Question

Suppose $$n=p_{1}^{\alpha_{1}} p_{2}^{\alpha_{2}} \cdots p_{r}^{\alpha_{r}}$$ is the decomposition of $$n$$ into the product of distinct primes $$p_{1}, p_{2}, \ldots, p_{r} .$$ How many (unordered) pairs $$\{s, t\}$$ of positive integers satisfy both $$s t=n$$ and $$\\gcd(s, t)=1 ?$$

Answer

**step1 Analyze the conditions for s and t using prime factorization**

Given that $$n = p_{1}^{\alpha_{1}} p_{2}^{\alpha_{2}} \cdots p_{r}^{\alpha_{r}}$$ is the prime factorization of $$n$$, where $$p_i$$ are distinct prime numbers and $$\alpha_i \ge 1$$ are positive integer exponents. We are looking for pairs of positive integers $$\{s, t\}$$ such that $$s \times t = n$$ and $$\gcd(s, t) = 1$$. Let the prime factorizations of $$s$$ and $$t$$ be:

$$s = p_{1}^{\beta_{1}} p_{2}^{\beta_{2}} \cdots p_{r}^{\beta_{r}}$$

$$t = p_{1}^{\gamma_{1}} p_{2}^{\gamma_{2}} \cdots p_{r}^{\gamma_{r}}$$

Here, $$\beta_i$$ and $$\gamma_i$$ are non-negative integers. Since $$s \times t = n$$, for each prime $$p_i$$, the sum of its exponents in $$s$$ and $$t$$ must equal its exponent in $$n$$:

$$\beta_{i} + \gamma_{i} = \alpha_{i} \quad \text{for } i=1, \ldots, r$$

Also, since $$\gcd(s, t) = 1$$, there should be no common prime factors between $$s$$ and $$t$$. This means for each prime $$p_i$$, at least one of its exponents in $$s$$ or $$t$$ must be zero:

$$\min(\beta_{i}, \gamma_{i}) = 0 \quad \text{for } i=1, \ldots, r$$

**step2 Determine the distribution of prime powers**

Combining the two conditions from Step 1, for each distinct prime factor $$p_i$$ of $$n$$:

If $$\beta_i = 0$$, then from $$\beta_i + \gamma_i = \alpha_i$$, we get $$0 + \gamma_i = \alpha_i$$, so $$\gamma_i = \alpha_i$$. In this case, the entire power $$p_{i}^{\alpha_{i}}$$ goes to $$t$$.

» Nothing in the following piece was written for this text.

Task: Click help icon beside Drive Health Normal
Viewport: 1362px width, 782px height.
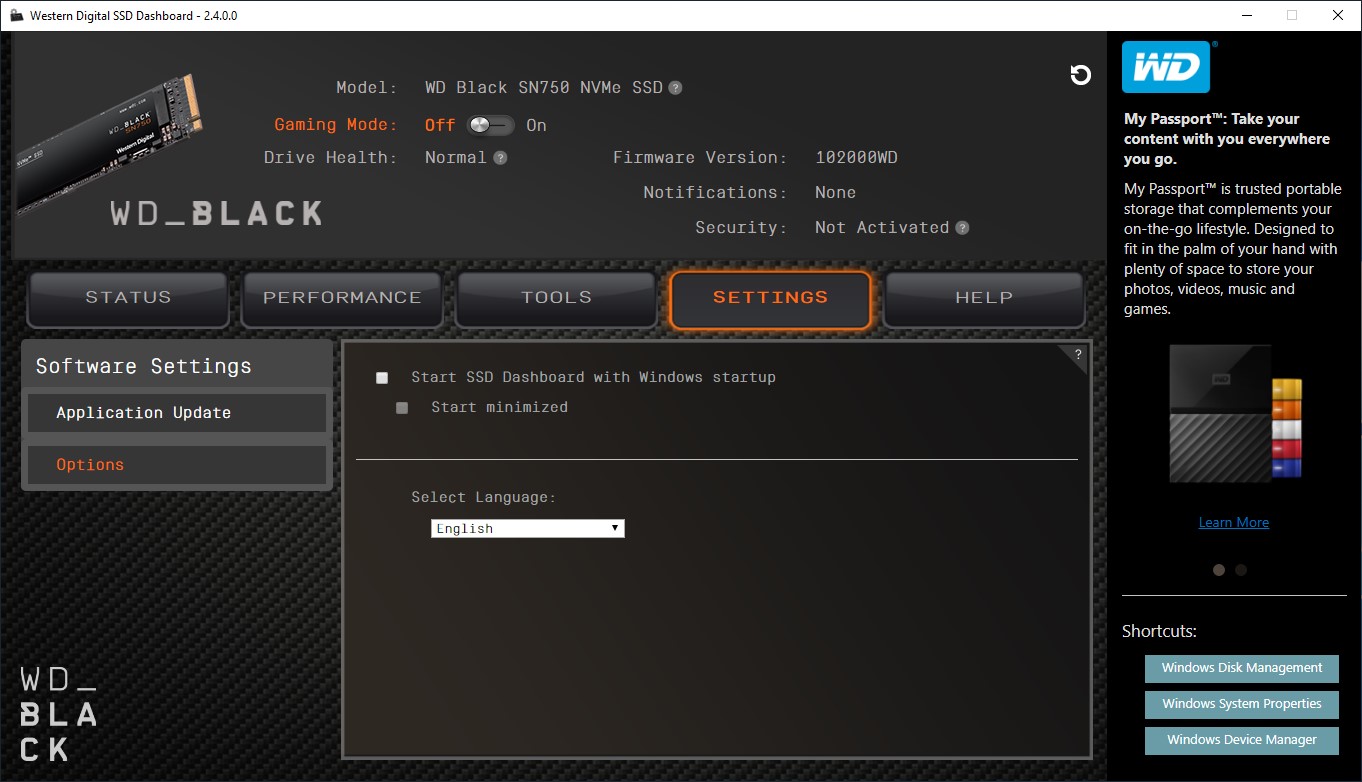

If $$\gamma_i = 0$$, then from $$\beta_i + \gamma_i = \alpha_i$$, we get $$\beta_i + 0 = \alpha_i$$, so $$\beta_i = \alpha_i$$. In this case, the entire power $$p_{i}^{\alpha_{i}}$$ goes to $$s$$.

Since $$\alpha_i \ge 1$$, it is not possible for both $$\beta_i = 0$$ and $$\gamma_i = 0$$ (as that would imply $$\alpha_i = 0$$). Therefore, for each prime factor $$p_i^{\alpha_i}$$, its entire power must either belong to $$s$$ or to $$t$$, but not be split between them.

**step3 Count the number of ordered pairs (s, t)**

There are $$r$$ distinct prime factors of $$n$$ ($$p_1, p_2, \ldots, p_r$$). For each of these $$r$$ prime factors, there are 2 independent choices for its distribution: either the entire power $$p_{i}^{\alpha_{i}}$$ goes to $$s$$ or it goes to $$t$$. Since these choices are independent, the total number of ways to form an ordered pair $$(s, t)$$ satisfying the conditions is the product of the number of choices for each prime factor.

$$ \text{Number of ordered pairs } = 2 \times 2 \times \cdots \times 2 \quad (r \text{ times}) = 2^r $$

**step4 Convert to unordered pairs and consider special cases**

We are looking for unordered pairs $$\{s, t\}$$. An unordered pair $$\{s, t\}$$ corresponds to two distinct ordered pairs $$(s, t)$$ and $$(t, s)$$, unless $$s = t$$. We need to check if $$s = t$$ is possible under the given conditions.

If $$s = t$$, then $$s^2 = n$$. Also, $$\gcd(s, t) = \gcd(s, s) = s$$. For $$\gcd(s, t) = 1$$, we must have $$s = 1$$. If $$s = 1$$, then $$t = 1$$, which implies $$n = s \times t = 1 \times 1 = 1$$. However, the problem statement provides the prime factorization $$n=p_{1}^{\alpha_{1}} p_{2}^{\alpha_{2}} \cdots p_{r}^{\alpha_{r}}$$, which implies that $$n > 1$$. Therefore, $$r \ge 1$$. If $$n > 1$$, then it is impossible for $$s = t$$ because that would lead to $$n=1$$. Thus, for any valid pair $$(s, t)$$, we must have $$s \ne t$$.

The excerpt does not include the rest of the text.